Elezioni ad Alcamo. Schieramenti spaccati e cittadini confusi
Il quadro politico alcamese, che viene fuori da questa tornata amministrativa, è di grande confusione, soprattutto per l’elettore.
Da una parte c’è un centrodestra che si presenta spaccato, la scelta di Fratelli d’Italia di gettare prima nel guado l’ex candidato sindaco Leonardo Salato e poi addirittura di scegliere di andare per la propria strada, senza compattare lo schieramento di centrodestra, è un rischio che corre il candidato sindaco Alessandro Fundarò. Da una parte il coraggio, dall’altra parte la paura di non arrivare nemmeno alla soglia di sbarramento e quindi di bruciarsi politicamente.

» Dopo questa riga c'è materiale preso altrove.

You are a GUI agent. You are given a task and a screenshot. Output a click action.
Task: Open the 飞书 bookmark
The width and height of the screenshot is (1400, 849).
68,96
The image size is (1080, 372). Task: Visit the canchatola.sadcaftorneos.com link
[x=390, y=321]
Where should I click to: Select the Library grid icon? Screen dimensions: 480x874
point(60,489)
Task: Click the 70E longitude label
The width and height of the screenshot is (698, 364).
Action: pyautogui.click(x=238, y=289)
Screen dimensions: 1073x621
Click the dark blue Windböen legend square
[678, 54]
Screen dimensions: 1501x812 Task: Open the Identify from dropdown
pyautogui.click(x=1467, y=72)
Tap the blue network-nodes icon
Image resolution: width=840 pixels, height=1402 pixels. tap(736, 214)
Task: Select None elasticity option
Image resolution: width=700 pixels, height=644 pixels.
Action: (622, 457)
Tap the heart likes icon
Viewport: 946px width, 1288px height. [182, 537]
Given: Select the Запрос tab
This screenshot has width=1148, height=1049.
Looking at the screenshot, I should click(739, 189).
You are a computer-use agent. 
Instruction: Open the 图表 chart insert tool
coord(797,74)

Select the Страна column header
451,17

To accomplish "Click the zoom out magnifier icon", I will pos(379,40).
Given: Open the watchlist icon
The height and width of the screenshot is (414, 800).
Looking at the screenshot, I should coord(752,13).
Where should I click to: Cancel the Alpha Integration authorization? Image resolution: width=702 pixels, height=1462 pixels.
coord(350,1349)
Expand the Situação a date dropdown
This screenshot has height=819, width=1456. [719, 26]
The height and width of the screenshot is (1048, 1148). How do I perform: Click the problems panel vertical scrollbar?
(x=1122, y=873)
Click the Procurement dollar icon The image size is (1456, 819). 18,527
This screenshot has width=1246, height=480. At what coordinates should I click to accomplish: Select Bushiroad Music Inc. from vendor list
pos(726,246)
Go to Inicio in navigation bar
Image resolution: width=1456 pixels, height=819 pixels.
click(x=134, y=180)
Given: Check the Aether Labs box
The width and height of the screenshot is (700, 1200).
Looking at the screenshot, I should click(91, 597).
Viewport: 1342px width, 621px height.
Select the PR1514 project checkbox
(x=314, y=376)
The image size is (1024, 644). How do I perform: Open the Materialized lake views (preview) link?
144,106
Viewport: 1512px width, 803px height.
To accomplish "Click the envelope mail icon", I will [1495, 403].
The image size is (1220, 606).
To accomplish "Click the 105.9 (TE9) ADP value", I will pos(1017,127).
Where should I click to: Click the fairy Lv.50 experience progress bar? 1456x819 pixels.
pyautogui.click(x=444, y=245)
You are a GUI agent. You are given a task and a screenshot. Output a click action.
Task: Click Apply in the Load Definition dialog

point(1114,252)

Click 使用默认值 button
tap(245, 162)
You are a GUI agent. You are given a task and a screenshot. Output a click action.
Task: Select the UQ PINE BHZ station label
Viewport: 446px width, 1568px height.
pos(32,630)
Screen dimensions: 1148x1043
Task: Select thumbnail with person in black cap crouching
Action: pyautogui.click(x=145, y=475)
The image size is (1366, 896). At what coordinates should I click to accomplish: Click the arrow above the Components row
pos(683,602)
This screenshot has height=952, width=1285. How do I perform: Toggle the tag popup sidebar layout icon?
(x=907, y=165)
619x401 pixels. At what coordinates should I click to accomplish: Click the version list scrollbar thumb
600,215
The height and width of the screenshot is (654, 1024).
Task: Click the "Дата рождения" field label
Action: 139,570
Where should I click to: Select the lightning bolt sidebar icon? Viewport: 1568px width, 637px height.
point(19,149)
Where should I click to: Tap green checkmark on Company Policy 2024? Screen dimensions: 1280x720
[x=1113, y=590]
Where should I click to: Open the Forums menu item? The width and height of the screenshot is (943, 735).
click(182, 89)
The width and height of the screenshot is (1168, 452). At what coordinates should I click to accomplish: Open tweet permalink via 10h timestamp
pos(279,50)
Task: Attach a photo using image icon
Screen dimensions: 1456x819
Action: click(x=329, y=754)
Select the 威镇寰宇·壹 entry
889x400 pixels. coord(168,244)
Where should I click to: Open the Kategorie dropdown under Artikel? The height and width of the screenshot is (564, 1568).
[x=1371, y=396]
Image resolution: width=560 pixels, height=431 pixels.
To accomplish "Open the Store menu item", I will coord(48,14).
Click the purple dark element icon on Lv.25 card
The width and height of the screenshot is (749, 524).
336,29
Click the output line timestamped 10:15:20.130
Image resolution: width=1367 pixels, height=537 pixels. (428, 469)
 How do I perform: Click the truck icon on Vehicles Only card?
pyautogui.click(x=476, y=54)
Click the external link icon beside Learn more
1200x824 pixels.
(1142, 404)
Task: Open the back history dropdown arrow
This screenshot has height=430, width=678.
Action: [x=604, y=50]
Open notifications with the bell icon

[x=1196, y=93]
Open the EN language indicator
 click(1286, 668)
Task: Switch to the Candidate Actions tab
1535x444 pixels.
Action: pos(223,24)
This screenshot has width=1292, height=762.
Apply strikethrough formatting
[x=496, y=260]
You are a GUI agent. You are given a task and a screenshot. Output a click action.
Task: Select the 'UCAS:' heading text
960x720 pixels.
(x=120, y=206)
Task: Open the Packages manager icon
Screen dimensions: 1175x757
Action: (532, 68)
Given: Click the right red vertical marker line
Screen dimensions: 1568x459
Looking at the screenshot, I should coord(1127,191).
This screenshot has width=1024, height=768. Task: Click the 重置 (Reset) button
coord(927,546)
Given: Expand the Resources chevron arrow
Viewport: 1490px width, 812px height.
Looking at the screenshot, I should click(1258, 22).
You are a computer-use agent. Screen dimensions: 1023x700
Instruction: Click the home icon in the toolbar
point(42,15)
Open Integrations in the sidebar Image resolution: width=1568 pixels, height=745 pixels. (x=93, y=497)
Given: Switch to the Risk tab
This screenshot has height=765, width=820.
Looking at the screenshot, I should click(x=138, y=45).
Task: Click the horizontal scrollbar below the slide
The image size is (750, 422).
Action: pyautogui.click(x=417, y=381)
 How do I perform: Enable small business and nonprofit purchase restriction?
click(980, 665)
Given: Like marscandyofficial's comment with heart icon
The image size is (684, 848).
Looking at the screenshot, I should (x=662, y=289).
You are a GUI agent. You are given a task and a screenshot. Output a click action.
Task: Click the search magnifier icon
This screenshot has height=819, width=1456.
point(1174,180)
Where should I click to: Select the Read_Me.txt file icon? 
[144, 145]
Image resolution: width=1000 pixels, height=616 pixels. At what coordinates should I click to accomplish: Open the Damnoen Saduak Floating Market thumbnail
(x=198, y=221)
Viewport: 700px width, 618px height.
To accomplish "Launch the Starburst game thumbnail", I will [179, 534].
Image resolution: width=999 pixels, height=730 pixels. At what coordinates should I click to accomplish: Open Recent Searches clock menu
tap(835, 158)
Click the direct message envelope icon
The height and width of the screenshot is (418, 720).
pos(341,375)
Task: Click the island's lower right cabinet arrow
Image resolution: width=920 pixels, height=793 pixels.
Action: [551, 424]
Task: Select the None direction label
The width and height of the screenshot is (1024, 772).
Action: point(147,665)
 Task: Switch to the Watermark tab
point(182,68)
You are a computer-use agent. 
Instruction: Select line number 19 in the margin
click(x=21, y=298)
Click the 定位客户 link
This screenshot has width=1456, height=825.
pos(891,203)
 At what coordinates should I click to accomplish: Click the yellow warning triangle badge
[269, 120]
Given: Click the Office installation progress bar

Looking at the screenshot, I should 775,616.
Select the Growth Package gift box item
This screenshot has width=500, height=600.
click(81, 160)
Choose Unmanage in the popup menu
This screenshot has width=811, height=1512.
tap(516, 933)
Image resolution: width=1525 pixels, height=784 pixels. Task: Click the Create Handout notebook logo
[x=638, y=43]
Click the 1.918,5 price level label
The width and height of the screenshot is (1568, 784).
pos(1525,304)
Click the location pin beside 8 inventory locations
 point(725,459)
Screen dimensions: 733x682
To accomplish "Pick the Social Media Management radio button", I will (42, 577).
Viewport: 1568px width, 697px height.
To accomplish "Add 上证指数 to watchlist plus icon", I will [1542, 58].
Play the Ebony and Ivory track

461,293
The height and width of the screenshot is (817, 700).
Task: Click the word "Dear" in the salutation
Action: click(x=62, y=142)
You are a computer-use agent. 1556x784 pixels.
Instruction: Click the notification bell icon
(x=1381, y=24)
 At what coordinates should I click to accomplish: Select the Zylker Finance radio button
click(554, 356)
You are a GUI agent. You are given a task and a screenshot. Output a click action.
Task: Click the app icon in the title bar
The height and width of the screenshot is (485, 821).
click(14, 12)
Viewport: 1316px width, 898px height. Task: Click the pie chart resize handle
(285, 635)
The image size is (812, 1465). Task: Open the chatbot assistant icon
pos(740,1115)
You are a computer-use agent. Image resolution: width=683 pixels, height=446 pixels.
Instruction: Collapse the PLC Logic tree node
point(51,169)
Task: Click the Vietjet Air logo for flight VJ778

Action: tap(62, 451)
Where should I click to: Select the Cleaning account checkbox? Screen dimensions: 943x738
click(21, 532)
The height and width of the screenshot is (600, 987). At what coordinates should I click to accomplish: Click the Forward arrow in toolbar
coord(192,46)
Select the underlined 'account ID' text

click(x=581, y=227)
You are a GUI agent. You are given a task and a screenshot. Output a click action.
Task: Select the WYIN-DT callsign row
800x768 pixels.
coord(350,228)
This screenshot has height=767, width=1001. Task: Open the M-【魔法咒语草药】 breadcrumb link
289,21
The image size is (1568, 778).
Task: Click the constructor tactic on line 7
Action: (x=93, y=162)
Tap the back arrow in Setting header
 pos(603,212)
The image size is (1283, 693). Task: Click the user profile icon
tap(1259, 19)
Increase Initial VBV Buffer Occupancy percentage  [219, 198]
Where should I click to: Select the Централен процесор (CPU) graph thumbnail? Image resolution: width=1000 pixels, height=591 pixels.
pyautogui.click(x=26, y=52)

Una scelta in perfetta controtendenza l’ha fatta il sindaco uscente, Domenico Surdi, che è sceso in campo, sempre da pentastellato, ma che ha abbandonato quella veste di “purezza” a cui i Cinque Stelle hanno sempre ambito, buttandola in faccia ad ogni occasione. Surdi va a braccetto prima con ABC, movimento che ha fatto una dura opposizione all’amministrazione uscente e poi con i socialisti. Il “Mai con la casta” è finito da un pezzo, ogni granello politico serve per poter arrivare alla agognata vittoria.
Non ne ha fatto mistero il vice segretario nazionale del PSI, Nino Oddo: “Ad Alcamo per settimane abbiamo lavorato ad una lista insieme con il PD all' interno di una coalizione organica di centrosinistra. Nelle ultime giornate convulse, prima della presentazione delle liste, la situazione politica è improvvisamente mutata. L’UDC dell’ onorevole Turano e il movimento locale guidato da Giacomo Scala ha intessuto una alleanza elettorale col PD. Ho presieduto una riunione con i compagni della sezione di Alcamo, dalla quale è emersa all'unanimità la non condivisione di questa alleanza, che snaturava l’originario progetto politico. Questa analisi peraltro è stata condivisa da tutti i soggetti di centrosinistra, dai Verdi ad Articolo uno. Pertanto, i compagni Beninati e Paglino nelle ultime ore hanno pilotato, informandomi passo dopo passo, un’ alleanza col sindaco uscente Surdi, col quale il PD era disponibile fin dall’inizio ad allearsi ma il matrimonio non si fece per la richiesta di questi di non usare il simbolo. Quindi nella coalizione che ripropone Surdi abbiamo per il consiglio il compagno Salvatore Perricone, che siamo tutti impegnati a sostenere, e in giunta quale assessore designato l’ avvocato Beninati”.
La candidatura della Bosco, invece, ricalca un quadro misto. Da una parte c’è l’UDC di Mimmo Turano, che è assessore del governo Musumeci, quasi interamente schierato con Massimo Cassarà, dall’altra parte il PD che al governo regionale veste il ruolo di opposizione anche a Turano. Un ibridismo che l’elettore forse non capirà, così come è di difficile interpretazione la mossa che prima ha visto il posizionamento di Salato come candidato sindaco, con uno schieramento ampio da Scala a Fratelli d’Italia, per poi finire, Scala, a braccetto con il PD e con questi farci una alleanza.
La volatilità potrebbe non sempre essere un pregio.